Oleh : Desti Ritdamaya
Heboh dunia maya dengan kabar partisipasi Rumi Al Qahtani dari Arab Saudi di ajang Miss Universe 2024, diklarifikasi organisasi tersebut dalam situs resminya (1/04/2024). Organisasi tersebut menegaskan tak ada proses seleksi kontestan dari Arab Saudi tahun ini. Lantas dengan klarifikasi ini, apakah muslim bernafas lega bahwa Arab Saudi tak liberal seperti isu yang berkembang?
Haruslah diingat, Rumi Al Qahtani telah berulang kali mewakili Arab Saudi dalam kontes kecantikan internasional. Dirinya telah berpartisipasi dalam Miss Planet International di Kamboja, Miss Women International di Roma, Miss Europe Continental di Naples, Miss Arab World di Mesir, Miss Arab Unity di Aljazair, serta Miss Timur Tengah dan Afrika Utara di Irak. Hal ini menunjukkan bahwa Arab Saudi merestui dan mendukung penuh Rumi Al Qahtani.
Luka, menyaksikan Arab Saudi gegap gempita dengan Riyadh Season, saat Palestina dibombardir Israel. Luka, Arab Saudi diam-diam normalisasi dengan Israel, bahkan membantu penjajah menghentikan perjuangan mujahidin, saat syuhada Palestina tak terhitung lagi.
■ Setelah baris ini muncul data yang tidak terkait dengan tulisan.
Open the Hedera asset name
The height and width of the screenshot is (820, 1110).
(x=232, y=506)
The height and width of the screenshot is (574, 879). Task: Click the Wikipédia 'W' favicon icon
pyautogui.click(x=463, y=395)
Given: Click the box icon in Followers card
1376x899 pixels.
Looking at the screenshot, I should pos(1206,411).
Hari ini terluka lagi, mengetahui Arab Saudi berulang kali secara resmi mengirimkan putri kandungnya dalam ajang buka aurat dan kemaksiatan.
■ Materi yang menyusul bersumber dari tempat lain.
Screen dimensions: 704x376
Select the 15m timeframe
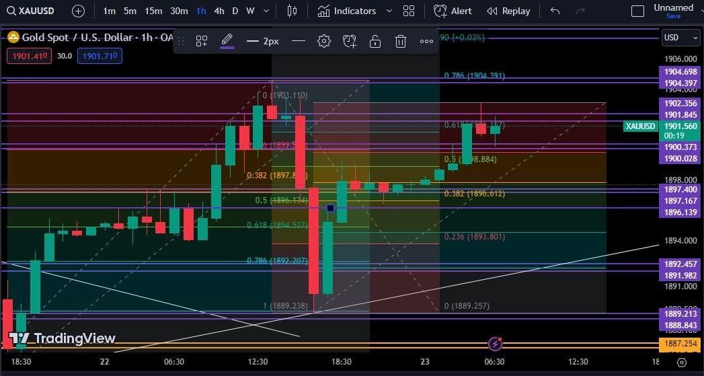click(x=153, y=11)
Wajar terluka. Syu’ur (perasaan) Islam pribadi muslim tak pernah rela, Arab Saudi sebagai tempat lahir dakwah Islam tak menjadi junnah (perisai) yang menolong saudara seiman. Sebagai tempat dua kota suci (Mekkah dan Madinah) tak menjadi teladan penerapan syari’at Islam kaffah. Sebagai tempat arah kiblat muslim sedunia, menjadi pengekor peradaban Barat.
Arab Saudi Negara Tauhid?
Masih segar dalam ingatan, tahun 2019 Arab Saudi mengizinkan bukan pasangan suami istri untuk tinggal sekamar tanpa melampirkan surat nikah. Tahun 2021, menyediakan pantai yang membebaskan perempuan berbikini dan menikmati setelan keras musik Barat. Tahun 2022, tak mewajibkan lagi perempuan berhijab dan menganggapnya sebagai urusan pribadi. Di tahun yang sama, membolehkan perayaan agama selain Islam beserta penjualan dan penggunaan ornamen perayaannya secara terbuka. Tahun 2023, membuka kasino internasional di Pulau Tiran dan Sanafir di sekitar Laut Merah. Awal tahun ini, melegalkan penjualan alkohol bagi non muslim. Pun tak terhitung lagi adanya festival musik dan tari, pemutaran film asing di bioskop, dan campur baur penonton di gedung olahraga. Miris.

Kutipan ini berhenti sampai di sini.